Mehrmals in der Geschichte kontrollierte Dänemark
England, Norwegen, Schweden und weite Teile der Ostseeküsten und
Norddeutschlands. Schonen (ein Teil des heutigen Schwedens) war
beispielsweise lange Zeit Teil Dänemarks und ging erst 1658 an
Schweden. Die dänisch-norwegische Personalunion löste sich durch
den Frieden von Kiel 1814 auf, als Norwegen an Schweden fiel (bis
1905). Grönland, Island (bis 1944) und die Färöer verblieben ebenso
bei Dänemark wie Dänisch-Westindien (bis 1917). Die Dänische Nationalbewegung
und die Liberalen begannen in den 1830er Jahren an Macht zu gewinnen,
und nach den europäischen Revolutionen um 1848 etablierte sich
Dänemark 1849 zu einer konstitutionellen Monarchie unter
der Linie Glücksburg des Hauses Oldenburg: Es erhielt seine erste
Verfassung. Eine wichtige Rolle spielte in dieser Zeit der bedeutende
dänische Theologe, Pädagoge, Dichter und Politiker N.F.S. Grundtvig.
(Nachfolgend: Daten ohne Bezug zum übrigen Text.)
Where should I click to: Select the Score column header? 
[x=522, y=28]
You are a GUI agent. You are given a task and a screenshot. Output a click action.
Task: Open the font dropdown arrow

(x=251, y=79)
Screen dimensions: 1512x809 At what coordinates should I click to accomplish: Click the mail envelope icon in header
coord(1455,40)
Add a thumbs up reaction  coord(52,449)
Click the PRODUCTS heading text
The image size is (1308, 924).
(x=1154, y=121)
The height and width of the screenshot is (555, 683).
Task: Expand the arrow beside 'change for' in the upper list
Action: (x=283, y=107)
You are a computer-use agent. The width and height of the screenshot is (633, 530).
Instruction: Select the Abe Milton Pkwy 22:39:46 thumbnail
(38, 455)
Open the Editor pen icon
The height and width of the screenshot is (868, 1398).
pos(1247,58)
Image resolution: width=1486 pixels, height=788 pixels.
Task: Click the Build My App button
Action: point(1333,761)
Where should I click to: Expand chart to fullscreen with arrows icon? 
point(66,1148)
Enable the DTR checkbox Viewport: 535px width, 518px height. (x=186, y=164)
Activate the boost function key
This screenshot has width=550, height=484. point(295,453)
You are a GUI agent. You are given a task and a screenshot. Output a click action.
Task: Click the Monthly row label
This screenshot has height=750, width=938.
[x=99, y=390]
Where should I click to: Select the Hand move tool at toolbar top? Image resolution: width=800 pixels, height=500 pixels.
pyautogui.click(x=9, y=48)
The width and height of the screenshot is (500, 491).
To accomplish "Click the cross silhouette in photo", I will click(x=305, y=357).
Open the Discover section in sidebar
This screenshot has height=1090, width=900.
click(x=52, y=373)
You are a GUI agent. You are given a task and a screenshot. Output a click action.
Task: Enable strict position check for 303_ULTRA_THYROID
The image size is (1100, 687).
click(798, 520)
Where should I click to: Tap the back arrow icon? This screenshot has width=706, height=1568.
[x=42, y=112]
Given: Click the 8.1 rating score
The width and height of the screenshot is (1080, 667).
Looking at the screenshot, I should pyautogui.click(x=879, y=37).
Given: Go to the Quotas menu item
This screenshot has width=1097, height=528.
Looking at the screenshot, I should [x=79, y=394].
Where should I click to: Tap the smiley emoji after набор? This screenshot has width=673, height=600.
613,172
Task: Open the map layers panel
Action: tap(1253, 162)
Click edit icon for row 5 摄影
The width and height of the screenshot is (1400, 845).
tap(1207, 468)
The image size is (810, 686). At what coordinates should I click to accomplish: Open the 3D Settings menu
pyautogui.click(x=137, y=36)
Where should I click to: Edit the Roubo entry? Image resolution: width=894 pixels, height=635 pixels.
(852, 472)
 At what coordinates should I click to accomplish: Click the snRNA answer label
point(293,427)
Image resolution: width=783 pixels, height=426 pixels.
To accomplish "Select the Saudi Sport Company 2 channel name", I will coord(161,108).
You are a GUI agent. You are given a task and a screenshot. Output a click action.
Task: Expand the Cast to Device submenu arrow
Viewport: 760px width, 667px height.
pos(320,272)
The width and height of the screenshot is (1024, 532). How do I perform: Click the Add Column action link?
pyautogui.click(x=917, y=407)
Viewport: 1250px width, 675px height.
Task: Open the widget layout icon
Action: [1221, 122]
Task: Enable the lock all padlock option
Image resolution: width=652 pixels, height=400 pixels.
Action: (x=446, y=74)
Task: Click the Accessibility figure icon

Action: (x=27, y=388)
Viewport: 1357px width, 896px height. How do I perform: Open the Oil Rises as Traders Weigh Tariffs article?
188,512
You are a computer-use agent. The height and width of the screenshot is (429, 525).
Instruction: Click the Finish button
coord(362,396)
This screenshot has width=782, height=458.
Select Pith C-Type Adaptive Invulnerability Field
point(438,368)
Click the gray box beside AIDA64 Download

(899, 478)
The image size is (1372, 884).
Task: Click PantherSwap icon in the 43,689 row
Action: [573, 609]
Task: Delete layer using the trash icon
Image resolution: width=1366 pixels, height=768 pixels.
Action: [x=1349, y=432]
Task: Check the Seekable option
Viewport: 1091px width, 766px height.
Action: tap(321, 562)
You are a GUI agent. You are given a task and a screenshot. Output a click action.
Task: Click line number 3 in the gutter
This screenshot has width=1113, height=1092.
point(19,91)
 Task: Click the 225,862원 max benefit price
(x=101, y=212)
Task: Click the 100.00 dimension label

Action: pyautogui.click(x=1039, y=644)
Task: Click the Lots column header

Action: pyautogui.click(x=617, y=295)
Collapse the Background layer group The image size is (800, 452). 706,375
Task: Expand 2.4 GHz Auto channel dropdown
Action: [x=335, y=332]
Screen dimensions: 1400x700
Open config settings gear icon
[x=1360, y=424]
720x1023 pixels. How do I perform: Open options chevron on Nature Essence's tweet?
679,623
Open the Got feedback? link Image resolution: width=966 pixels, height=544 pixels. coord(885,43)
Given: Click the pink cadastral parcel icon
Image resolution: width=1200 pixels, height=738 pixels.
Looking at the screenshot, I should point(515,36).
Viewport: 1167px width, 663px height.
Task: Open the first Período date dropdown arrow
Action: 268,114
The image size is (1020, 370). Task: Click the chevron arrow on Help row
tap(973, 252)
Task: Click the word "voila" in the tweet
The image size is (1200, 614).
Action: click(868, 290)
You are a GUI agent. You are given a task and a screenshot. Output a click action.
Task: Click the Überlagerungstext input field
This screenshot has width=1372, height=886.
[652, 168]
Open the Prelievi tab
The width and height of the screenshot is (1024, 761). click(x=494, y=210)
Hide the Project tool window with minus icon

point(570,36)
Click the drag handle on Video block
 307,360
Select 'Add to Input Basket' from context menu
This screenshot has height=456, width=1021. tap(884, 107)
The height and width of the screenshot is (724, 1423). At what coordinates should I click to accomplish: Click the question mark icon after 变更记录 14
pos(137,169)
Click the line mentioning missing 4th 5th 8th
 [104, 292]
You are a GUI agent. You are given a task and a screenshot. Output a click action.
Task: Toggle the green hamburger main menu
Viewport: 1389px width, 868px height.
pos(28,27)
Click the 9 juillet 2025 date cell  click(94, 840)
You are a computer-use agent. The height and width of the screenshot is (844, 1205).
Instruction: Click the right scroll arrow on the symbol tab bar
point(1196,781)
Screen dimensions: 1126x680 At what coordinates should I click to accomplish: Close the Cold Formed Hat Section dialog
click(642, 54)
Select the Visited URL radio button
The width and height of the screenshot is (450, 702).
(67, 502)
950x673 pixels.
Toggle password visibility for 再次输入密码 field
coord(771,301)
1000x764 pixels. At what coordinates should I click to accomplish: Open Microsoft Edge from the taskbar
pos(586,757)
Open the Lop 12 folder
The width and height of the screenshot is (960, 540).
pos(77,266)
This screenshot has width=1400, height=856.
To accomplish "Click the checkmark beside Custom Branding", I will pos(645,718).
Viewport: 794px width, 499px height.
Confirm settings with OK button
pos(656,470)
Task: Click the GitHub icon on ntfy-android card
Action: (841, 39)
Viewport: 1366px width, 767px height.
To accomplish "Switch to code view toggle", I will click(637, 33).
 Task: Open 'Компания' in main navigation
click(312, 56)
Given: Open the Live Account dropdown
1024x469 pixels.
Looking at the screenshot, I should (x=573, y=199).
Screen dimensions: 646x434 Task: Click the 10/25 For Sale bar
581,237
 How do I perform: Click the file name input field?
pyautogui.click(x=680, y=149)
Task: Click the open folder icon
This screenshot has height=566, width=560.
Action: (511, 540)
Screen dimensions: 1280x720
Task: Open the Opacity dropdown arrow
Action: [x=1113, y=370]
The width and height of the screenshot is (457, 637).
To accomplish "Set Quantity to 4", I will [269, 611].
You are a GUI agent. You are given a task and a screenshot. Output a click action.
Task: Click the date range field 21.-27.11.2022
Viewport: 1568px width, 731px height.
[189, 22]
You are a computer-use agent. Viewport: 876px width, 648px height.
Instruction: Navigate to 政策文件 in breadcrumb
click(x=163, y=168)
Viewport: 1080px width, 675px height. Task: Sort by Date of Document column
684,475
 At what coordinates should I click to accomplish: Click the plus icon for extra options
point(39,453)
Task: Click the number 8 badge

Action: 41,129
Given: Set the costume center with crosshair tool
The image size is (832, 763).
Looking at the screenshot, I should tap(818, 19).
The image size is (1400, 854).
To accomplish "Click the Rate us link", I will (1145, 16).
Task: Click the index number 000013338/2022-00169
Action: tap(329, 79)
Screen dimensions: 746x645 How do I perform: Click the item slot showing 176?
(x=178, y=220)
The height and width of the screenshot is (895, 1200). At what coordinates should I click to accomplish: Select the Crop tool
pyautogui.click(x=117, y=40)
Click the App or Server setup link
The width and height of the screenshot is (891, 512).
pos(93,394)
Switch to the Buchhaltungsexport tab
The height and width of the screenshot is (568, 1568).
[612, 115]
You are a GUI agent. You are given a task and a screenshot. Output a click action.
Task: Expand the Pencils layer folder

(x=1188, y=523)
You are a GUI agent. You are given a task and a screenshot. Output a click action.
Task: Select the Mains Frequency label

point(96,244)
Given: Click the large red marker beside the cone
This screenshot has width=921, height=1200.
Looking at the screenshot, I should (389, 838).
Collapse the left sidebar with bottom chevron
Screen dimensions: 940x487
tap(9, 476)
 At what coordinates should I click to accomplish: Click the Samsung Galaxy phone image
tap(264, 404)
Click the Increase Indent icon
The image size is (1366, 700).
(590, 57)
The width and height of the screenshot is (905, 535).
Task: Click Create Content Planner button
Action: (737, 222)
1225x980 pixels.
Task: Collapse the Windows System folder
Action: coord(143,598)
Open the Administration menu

Nach dem Zweiten Schleswigschen Krieg 1864 war
Dänemark gezwungen, Schleswig-Holstein an Preußen abzutreten.
Hieran erinnert heute noch die nationale Gedenkstätte bei den
Düppeler Schanzen, wo jedes Jahr am 18. April der Jahrestag
der verlorenen Entscheidungsschlacht begangen wird. Diese Niederlage
bewirkte tiefe Einschnitte in der Entwicklung der nationalen Identität
Dänemarks, die Innenpolitik erfuhr einen Linksruck, die Außenpolitik
der Nation nahm einen strikten Neutralitätskurs an, und
behielt diesen bis nach dem Ersten Weltkrieg bei.
Nach dem Ersten Weltkrieg verschob sich die deutsch-dänische
Grenze erneut, diesmal nach Süden, im Jahre 1920 wurde ihr genauer
und bis heute gültiger Verlauf per Abstimmung festgelegt, Nordschleswig
ging wieder an Dänemark. Als Folge der häufigen Grenzverschiebung
existieren auf beiden Seiten Minderheiten der jeweils anderen
Nationalität mit besonderen Rechten, auf deutscher Seite in Schleswig-Holstein
zum Beispiel ist der Südschleswigsche Wählerverband (SSW) bei
Landtagswahlen von der Fünf-Prozent-Klausel ausgenommen und regelmäßig
im Kieler Landtag vertreten. Am 9. April 1940 wurde Dänemark
von Deutschland (Operation Weserübung) besetzt und blieb bis Ende
des Zweiten Weltkriegs unter deutscher Besatzung.
Der Widerstand des dänischen Volkes gegen den
Holocaust war vorbildlich. Als Protest gegen die Einführung des
Judensterns in Dänemark heftete sich der König das Abzeichen an
die Kleidung und ritt durch das Land. Im Oktober 1943 kam es zu
einer beispiellosen Tat: Die Rettung der dänischen Juden durch
das dänische Volk. Nach dem Krieg war Dänemark Gründungsmitglied
der NATO, und wurde 1973 nach einer Volksabstimmung Mitglied der
Europäischen Gemeinschaft. 1989 hat Dänemark als erstes Land der
Welt zivilrechtliche Partnerschaften für Homosexuelle eingeführt.